Work instruction:
What follows is a set of records. Repeat them word for word.

Supplied records:

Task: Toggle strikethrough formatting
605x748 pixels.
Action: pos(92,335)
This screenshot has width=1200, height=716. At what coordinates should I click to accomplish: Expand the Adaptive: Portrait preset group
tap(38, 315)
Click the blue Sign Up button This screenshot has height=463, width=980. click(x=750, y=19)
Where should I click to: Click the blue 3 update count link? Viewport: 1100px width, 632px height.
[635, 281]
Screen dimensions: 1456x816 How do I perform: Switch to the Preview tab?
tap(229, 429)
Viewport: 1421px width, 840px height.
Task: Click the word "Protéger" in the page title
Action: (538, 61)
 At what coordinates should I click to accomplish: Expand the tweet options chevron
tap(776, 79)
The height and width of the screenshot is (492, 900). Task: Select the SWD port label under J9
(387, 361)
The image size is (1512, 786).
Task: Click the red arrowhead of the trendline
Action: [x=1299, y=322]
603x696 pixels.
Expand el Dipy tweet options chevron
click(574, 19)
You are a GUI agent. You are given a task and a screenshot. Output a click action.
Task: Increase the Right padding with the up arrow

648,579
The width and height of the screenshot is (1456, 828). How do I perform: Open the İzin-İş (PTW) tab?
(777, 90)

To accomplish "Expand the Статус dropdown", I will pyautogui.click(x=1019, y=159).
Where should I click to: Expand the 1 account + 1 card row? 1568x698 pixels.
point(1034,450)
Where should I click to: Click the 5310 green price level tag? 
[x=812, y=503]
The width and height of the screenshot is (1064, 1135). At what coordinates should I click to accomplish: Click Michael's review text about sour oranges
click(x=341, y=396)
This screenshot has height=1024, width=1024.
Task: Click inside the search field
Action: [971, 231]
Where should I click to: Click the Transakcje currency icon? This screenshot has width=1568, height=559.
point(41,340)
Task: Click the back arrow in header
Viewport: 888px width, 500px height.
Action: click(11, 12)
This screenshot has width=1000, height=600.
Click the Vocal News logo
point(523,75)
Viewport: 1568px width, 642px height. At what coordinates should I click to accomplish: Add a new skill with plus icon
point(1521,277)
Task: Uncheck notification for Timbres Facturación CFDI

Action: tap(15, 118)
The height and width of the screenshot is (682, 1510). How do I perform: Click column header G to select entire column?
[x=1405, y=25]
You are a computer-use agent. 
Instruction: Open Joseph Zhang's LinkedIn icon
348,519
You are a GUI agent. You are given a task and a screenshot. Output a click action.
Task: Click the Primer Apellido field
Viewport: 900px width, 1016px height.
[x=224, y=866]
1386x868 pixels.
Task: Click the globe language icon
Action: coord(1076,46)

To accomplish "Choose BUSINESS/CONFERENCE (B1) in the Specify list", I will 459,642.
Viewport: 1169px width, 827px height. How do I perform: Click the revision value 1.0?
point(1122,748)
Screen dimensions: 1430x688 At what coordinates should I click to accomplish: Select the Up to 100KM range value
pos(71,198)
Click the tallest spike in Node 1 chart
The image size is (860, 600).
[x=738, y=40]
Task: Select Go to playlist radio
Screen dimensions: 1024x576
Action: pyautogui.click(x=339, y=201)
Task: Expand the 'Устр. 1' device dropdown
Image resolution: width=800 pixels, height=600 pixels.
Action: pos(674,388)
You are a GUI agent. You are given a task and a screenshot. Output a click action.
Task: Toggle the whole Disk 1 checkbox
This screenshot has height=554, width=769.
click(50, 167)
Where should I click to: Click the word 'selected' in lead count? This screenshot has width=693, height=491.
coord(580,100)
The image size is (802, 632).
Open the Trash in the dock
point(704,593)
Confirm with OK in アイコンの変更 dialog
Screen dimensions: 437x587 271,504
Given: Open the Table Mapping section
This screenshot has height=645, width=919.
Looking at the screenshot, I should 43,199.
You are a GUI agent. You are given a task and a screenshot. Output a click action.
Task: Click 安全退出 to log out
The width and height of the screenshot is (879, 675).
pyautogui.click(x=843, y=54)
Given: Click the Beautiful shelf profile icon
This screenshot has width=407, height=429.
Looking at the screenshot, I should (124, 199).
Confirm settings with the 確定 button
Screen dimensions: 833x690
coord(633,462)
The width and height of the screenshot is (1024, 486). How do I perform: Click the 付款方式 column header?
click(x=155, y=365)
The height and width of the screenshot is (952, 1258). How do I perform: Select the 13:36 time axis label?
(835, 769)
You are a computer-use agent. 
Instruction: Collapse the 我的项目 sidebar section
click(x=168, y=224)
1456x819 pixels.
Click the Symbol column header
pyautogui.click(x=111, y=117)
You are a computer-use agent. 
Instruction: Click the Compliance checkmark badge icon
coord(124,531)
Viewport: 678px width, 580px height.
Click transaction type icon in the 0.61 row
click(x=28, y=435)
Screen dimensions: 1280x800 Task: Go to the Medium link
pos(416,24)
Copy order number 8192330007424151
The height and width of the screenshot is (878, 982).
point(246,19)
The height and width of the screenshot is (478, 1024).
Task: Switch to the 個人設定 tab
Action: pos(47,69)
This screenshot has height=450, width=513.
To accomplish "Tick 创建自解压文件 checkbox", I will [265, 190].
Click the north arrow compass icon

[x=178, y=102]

Reply to the exercise:
Task: Toggle strikethrough formatting
605x748 pixels.
Action: pos(92,335)
This screenshot has width=1200, height=716. At what coordinates should I click to accomplish: Expand the Adaptive: Portrait preset group
tap(38, 315)
Click the blue Sign Up button This screenshot has height=463, width=980. click(x=750, y=19)
Where should I click to: Click the blue 3 update count link? Viewport: 1100px width, 632px height.
[635, 281]
Screen dimensions: 1456x816 How do I perform: Switch to the Preview tab?
tap(229, 429)
Viewport: 1421px width, 840px height.
Task: Click the word "Protéger" in the page title
Action: (538, 61)
 At what coordinates should I click to accomplish: Expand the tweet options chevron
tap(776, 79)
The height and width of the screenshot is (492, 900). Task: Select the SWD port label under J9
(387, 361)
The image size is (1512, 786).
Task: Click the red arrowhead of the trendline
Action: [x=1299, y=322]
603x696 pixels.
Expand el Dipy tweet options chevron
click(574, 19)
You are a GUI agent. You are given a task and a screenshot. Output a click action.
Task: Increase the Right padding with the up arrow

648,579
The width and height of the screenshot is (1456, 828). How do I perform: Open the İzin-İş (PTW) tab?
(777, 90)

To accomplish "Expand the Статус dropdown", I will pyautogui.click(x=1019, y=159).
Where should I click to: Expand the 1 account + 1 card row? 1568x698 pixels.
point(1034,450)
Where should I click to: Click the 5310 green price level tag? 
[x=812, y=503]
The width and height of the screenshot is (1064, 1135). At what coordinates should I click to accomplish: Click Michael's review text about sour oranges
click(x=341, y=396)
This screenshot has height=1024, width=1024.
Task: Click inside the search field
Action: [971, 231]
Where should I click to: Click the Transakcje currency icon? This screenshot has width=1568, height=559.
point(41,340)
Task: Click the back arrow in header
Viewport: 888px width, 500px height.
Action: click(11, 12)
This screenshot has width=1000, height=600.
Click the Vocal News logo
point(523,75)
Viewport: 1568px width, 642px height. At what coordinates should I click to accomplish: Add a new skill with plus icon
point(1521,277)
Task: Uncheck notification for Timbres Facturación CFDI

Action: tap(15, 118)
The height and width of the screenshot is (682, 1510). How do I perform: Click column header G to select entire column?
[x=1405, y=25]
You are a computer-use agent. 
Instruction: Open Joseph Zhang's LinkedIn icon
348,519
You are a GUI agent. You are given a task and a screenshot. Output a click action.
Task: Click the Primer Apellido field
Viewport: 900px width, 1016px height.
[x=224, y=866]
1386x868 pixels.
Task: Click the globe language icon
Action: coord(1076,46)

To accomplish "Choose BUSINESS/CONFERENCE (B1) in the Specify list", I will 459,642.
Viewport: 1169px width, 827px height. How do I perform: Click the revision value 1.0?
point(1122,748)
Screen dimensions: 1430x688 At what coordinates should I click to accomplish: Select the Up to 100KM range value
pos(71,198)
Click the tallest spike in Node 1 chart
The image size is (860, 600).
[x=738, y=40]
Task: Select Go to playlist radio
Screen dimensions: 1024x576
Action: pyautogui.click(x=339, y=201)
Task: Expand the 'Устр. 1' device dropdown
Image resolution: width=800 pixels, height=600 pixels.
Action: pos(674,388)
You are a GUI agent. You are given a task and a screenshot. Output a click action.
Task: Toggle the whole Disk 1 checkbox
This screenshot has height=554, width=769.
click(50, 167)
Where should I click to: Click the word 'selected' in lead count? This screenshot has width=693, height=491.
coord(580,100)
The image size is (802, 632).
Open the Trash in the dock
point(704,593)
Confirm with OK in アイコンの変更 dialog
Screen dimensions: 437x587 271,504
Given: Open the Table Mapping section
This screenshot has height=645, width=919.
Looking at the screenshot, I should 43,199.
You are a GUI agent. You are given a task and a screenshot. Output a click action.
Task: Click 安全退出 to log out
The width and height of the screenshot is (879, 675).
pyautogui.click(x=843, y=54)
Given: Click the Beautiful shelf profile icon
This screenshot has width=407, height=429.
Looking at the screenshot, I should (124, 199).
Confirm settings with the 確定 button
Screen dimensions: 833x690
coord(633,462)
The width and height of the screenshot is (1024, 486). How do I perform: Click the 付款方式 column header?
click(x=155, y=365)
The height and width of the screenshot is (952, 1258). How do I perform: Select the 13:36 time axis label?
(835, 769)
You are a computer-use agent. 
Instruction: Collapse the 我的项目 sidebar section
click(x=168, y=224)
1456x819 pixels.
Click the Symbol column header
pyautogui.click(x=111, y=117)
You are a computer-use agent. 
Instruction: Click the Compliance checkmark badge icon
coord(124,531)
Viewport: 678px width, 580px height.
Click transaction type icon in the 0.61 row
click(x=28, y=435)
Screen dimensions: 1280x800 Task: Go to the Medium link
pos(416,24)
Copy order number 8192330007424151
The height and width of the screenshot is (878, 982).
point(246,19)
The height and width of the screenshot is (478, 1024).
Task: Switch to the 個人設定 tab
Action: pos(47,69)
This screenshot has height=450, width=513.
To accomplish "Tick 创建自解压文件 checkbox", I will [265, 190].
Click the north arrow compass icon

[x=178, y=102]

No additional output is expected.